Falling, finds support.

Changing Lines

Line 1 goes yang

life force shows less change

The stress in this tao is created by the force of the life energy from the inner acting upon rigid form in our lives (in ourselves). Here the activity is lessened and the stress limited.

The Chinese Image
Spreading white rushes underneath.
No error.

This is protection by the inner being, rushes are put under something to soften the contact, they are white because there is no selection in this action (white light is all-coloured light).

Line 2 goes yin

intuitive feeling more active

Here the rigidity itself is loosening, we are starting to feel the life force again and this is the beginning of new feeling.

The Chinese Image
The wizened willow tree
puts out new shoots.
An old man has a young wife.
All is favourable.

The old finds a way to flow again, and it was the lack of flow that caused the excess of pressure.

Line 3 goes yin

outer world changes more

In this tao identity has excessively structured duality; to act out from this projects the stress into our circumstances.

The Chinese Image
The ridgepole sags to breaking point.
Misfortune.

The ridgepole giving way is like our giving out the stress from within us, we give way to it and the consequences to our environment are unfortunate.

Line 4 goes yin

accepting the outer state more

What we are accepting here in this moving line is the inactivity of our outer world, so there is less stress because we are not struggling with our rigidity.
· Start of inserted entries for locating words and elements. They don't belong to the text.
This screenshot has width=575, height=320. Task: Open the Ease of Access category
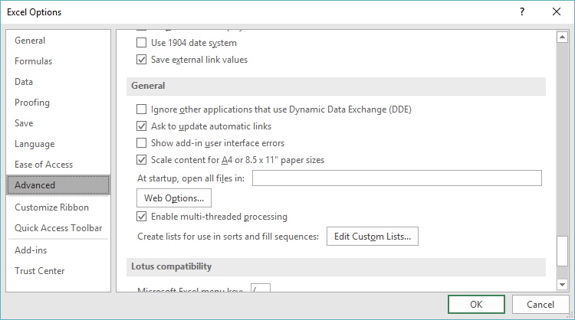(44, 164)
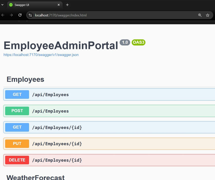Image resolution: width=215 pixels, height=180 pixels.
Task: Click the DELETE method button
Action: pos(17,160)
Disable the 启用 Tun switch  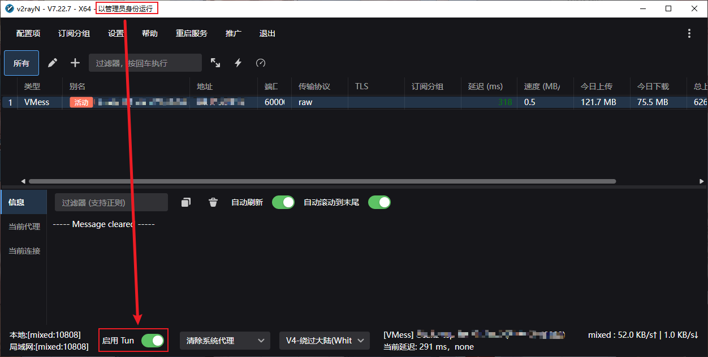(153, 340)
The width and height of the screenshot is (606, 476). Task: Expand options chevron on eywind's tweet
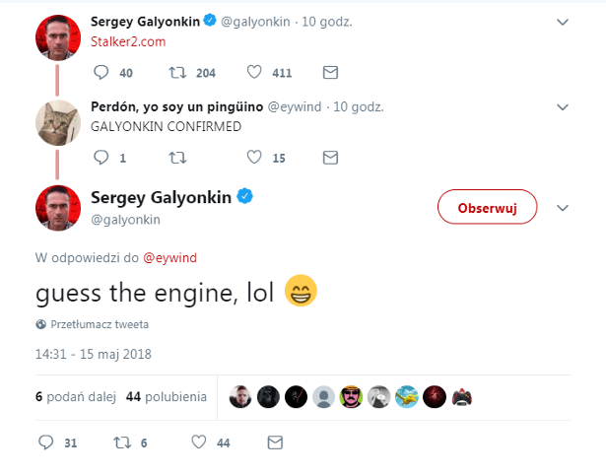[563, 105]
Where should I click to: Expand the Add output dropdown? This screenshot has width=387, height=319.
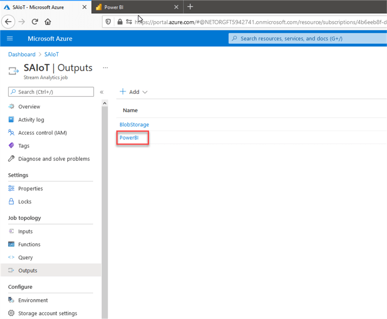pyautogui.click(x=134, y=92)
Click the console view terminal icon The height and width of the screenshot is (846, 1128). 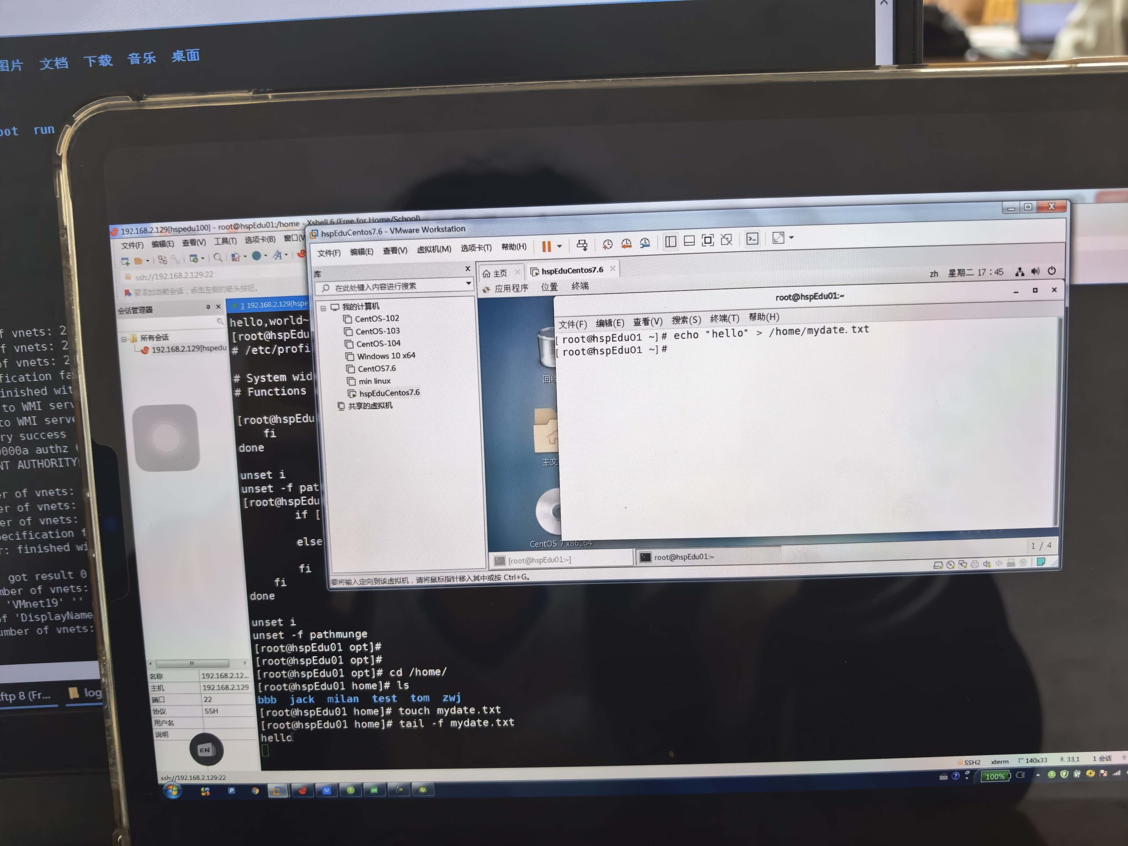(x=752, y=239)
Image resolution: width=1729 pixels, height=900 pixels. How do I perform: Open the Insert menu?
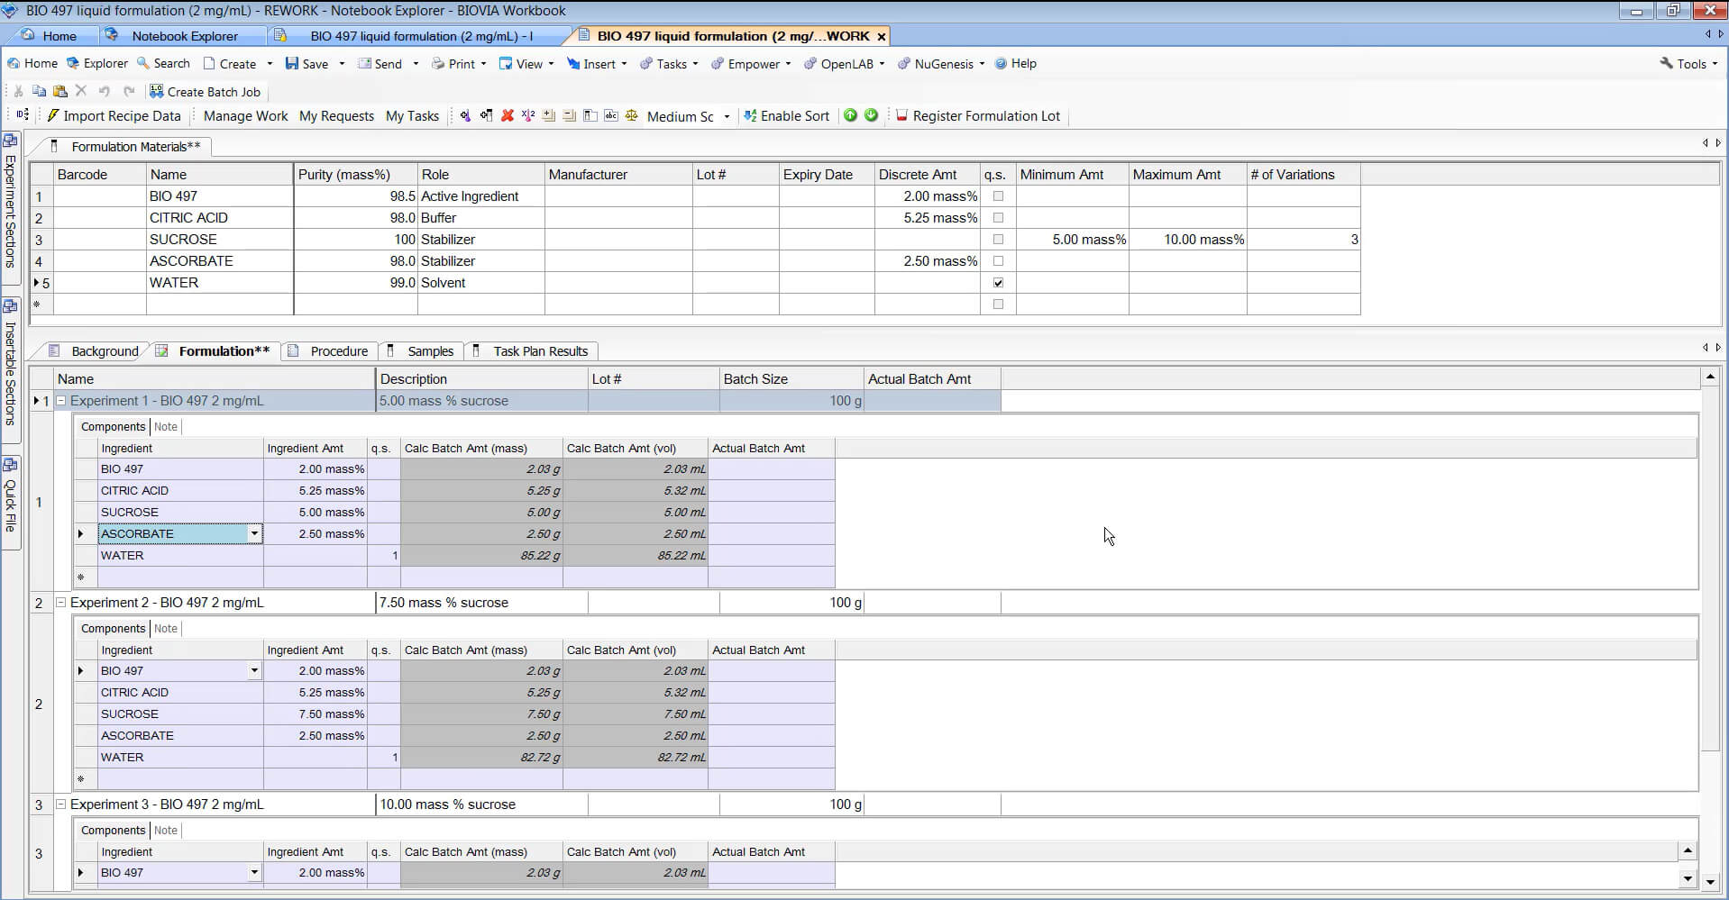[x=599, y=64]
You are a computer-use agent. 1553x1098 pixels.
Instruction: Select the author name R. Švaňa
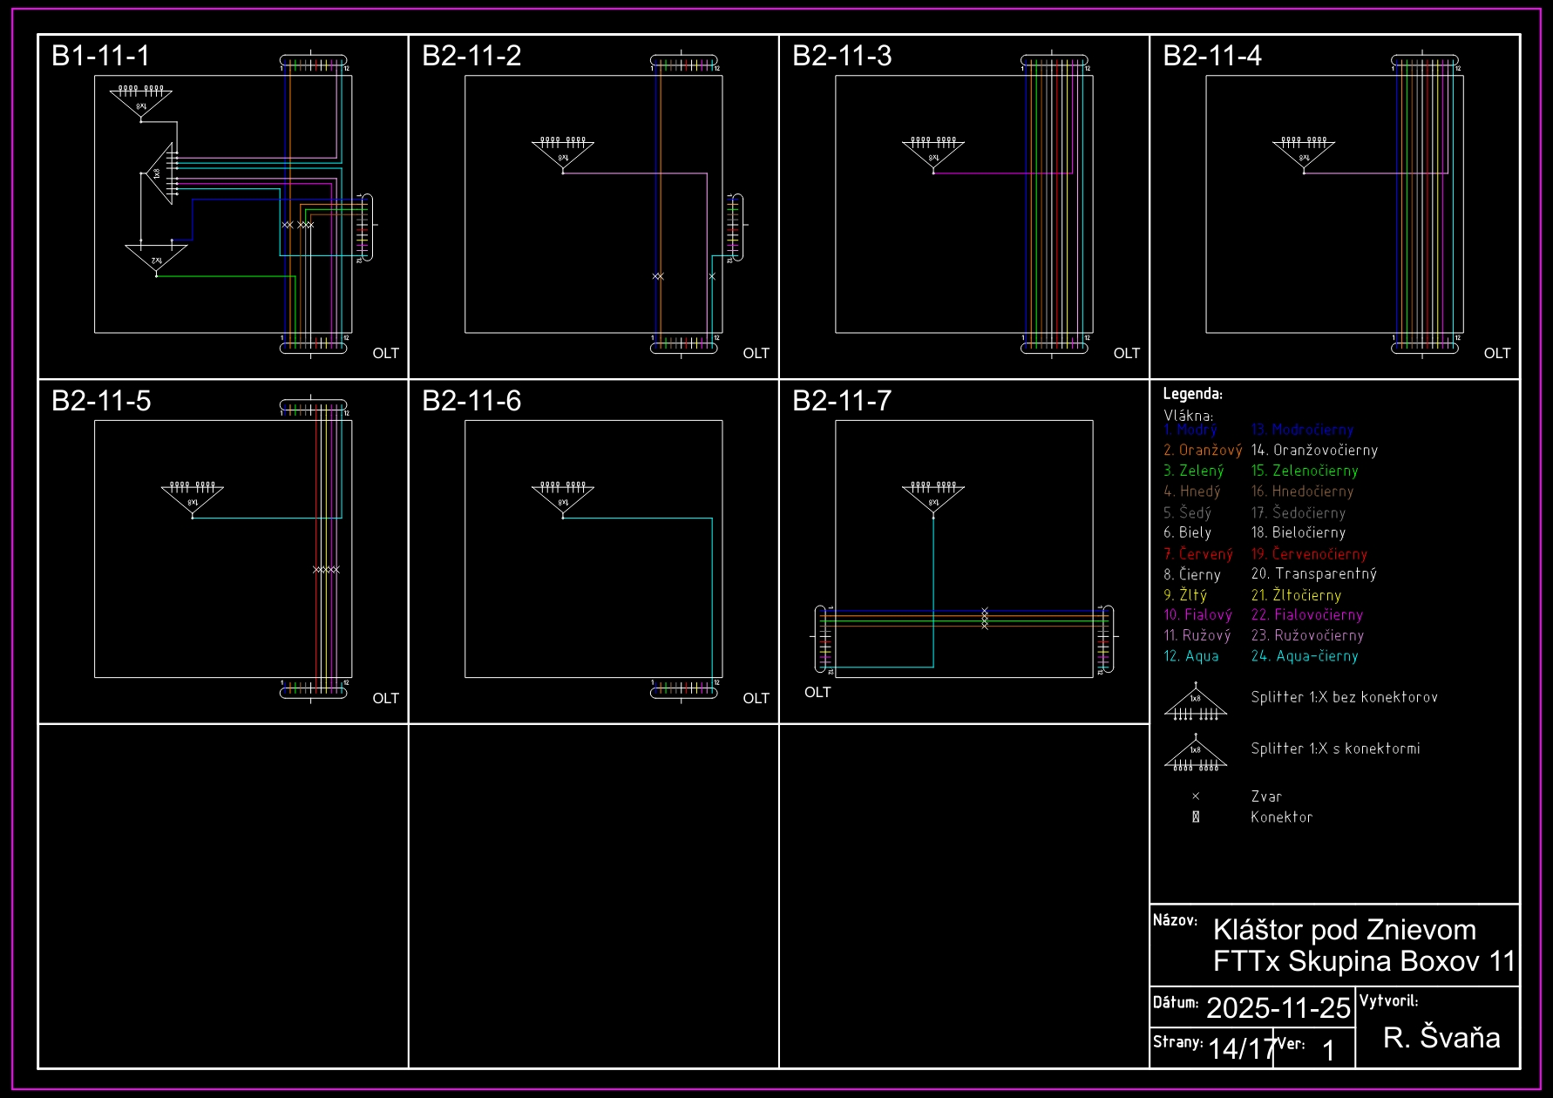(1441, 1037)
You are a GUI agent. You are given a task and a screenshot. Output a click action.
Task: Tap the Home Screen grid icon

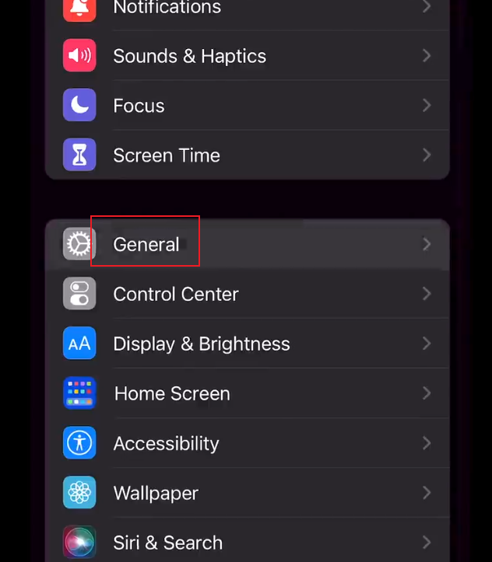[x=79, y=393]
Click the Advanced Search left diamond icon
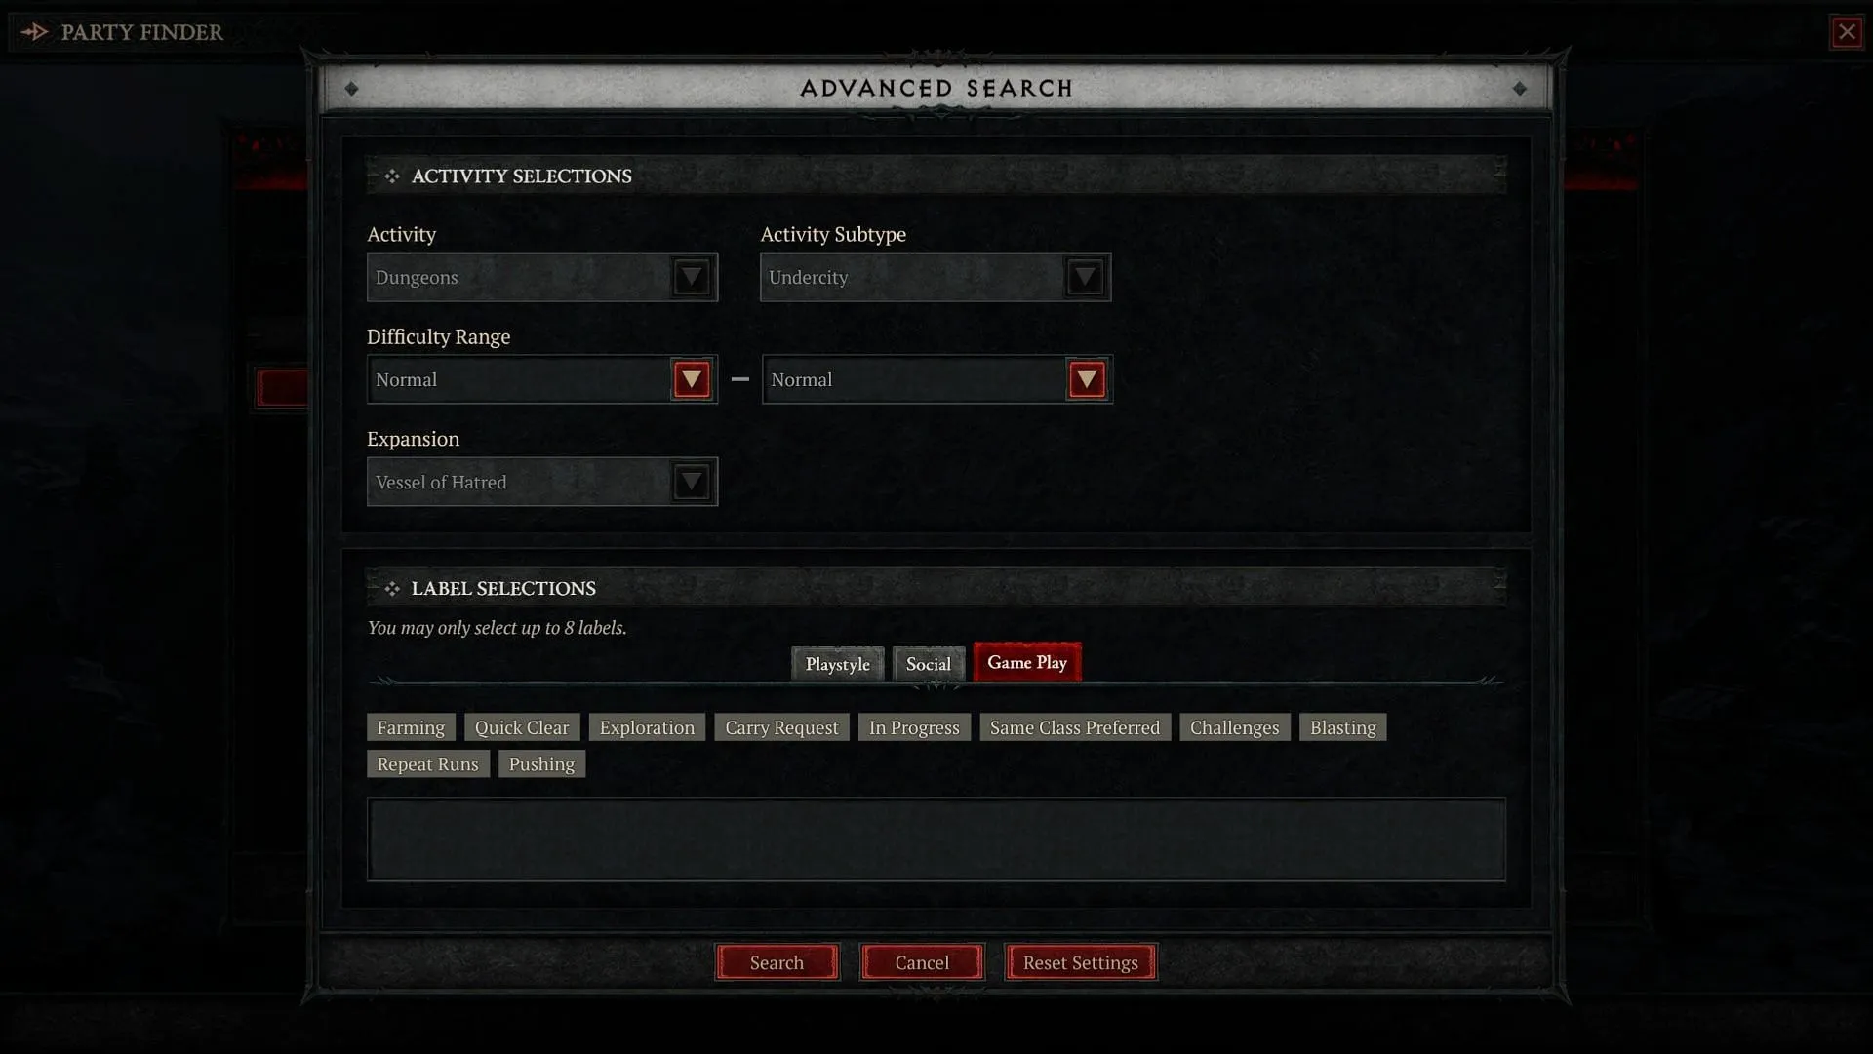 [352, 86]
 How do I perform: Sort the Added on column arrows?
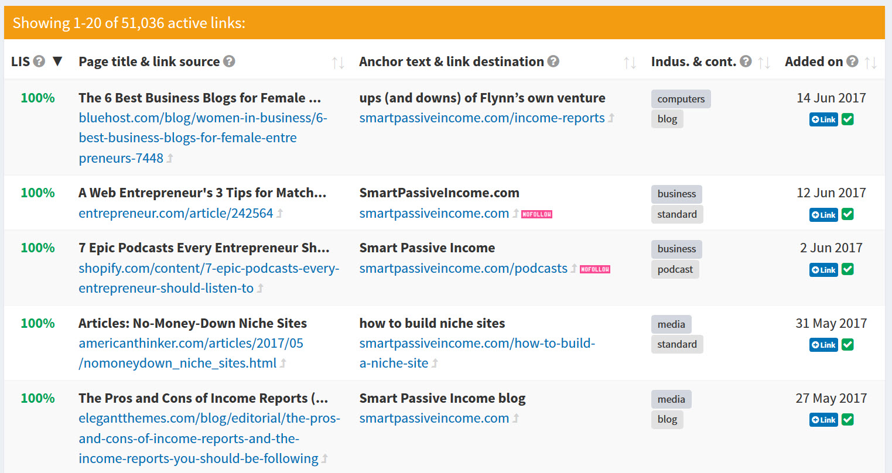[871, 63]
This does not change the rigidity but makes it more manageable and may mask the basic problem.

The Chinese Image
The ridgepole has support.
Good fortune.
Reliance on weak support
is unfortunate.

Reliance on masking the stresses we have would be a weak support.

Line 5 goes yin

more awareness of intuition

Becoming aware of intuitive feeling that is inactive is to be more aware but not to have more feeling.

The Chinese Image
The wizened willow flowers.
The old woman takes a husband.
No praise. No blame.

This is widening awareness, opening up, flowering; then old feeling (from memory) comes to thought, to consciousness. These do not change things, the flowering does not change the tree and the old woman cannot have children, in other words there is no new growth.

Line 6 goes yang

our inner being accepts less

Here we give up the struggle and become unaware of the activity pushing us towards change. When we become unaware of forces they overtake us.

The Chinese Image
Fording a river, the water rises over his head.
Misfortune. No error.

To give way to the flow is no error, only uncomfortable; it overcomes the rigidity and so changes us.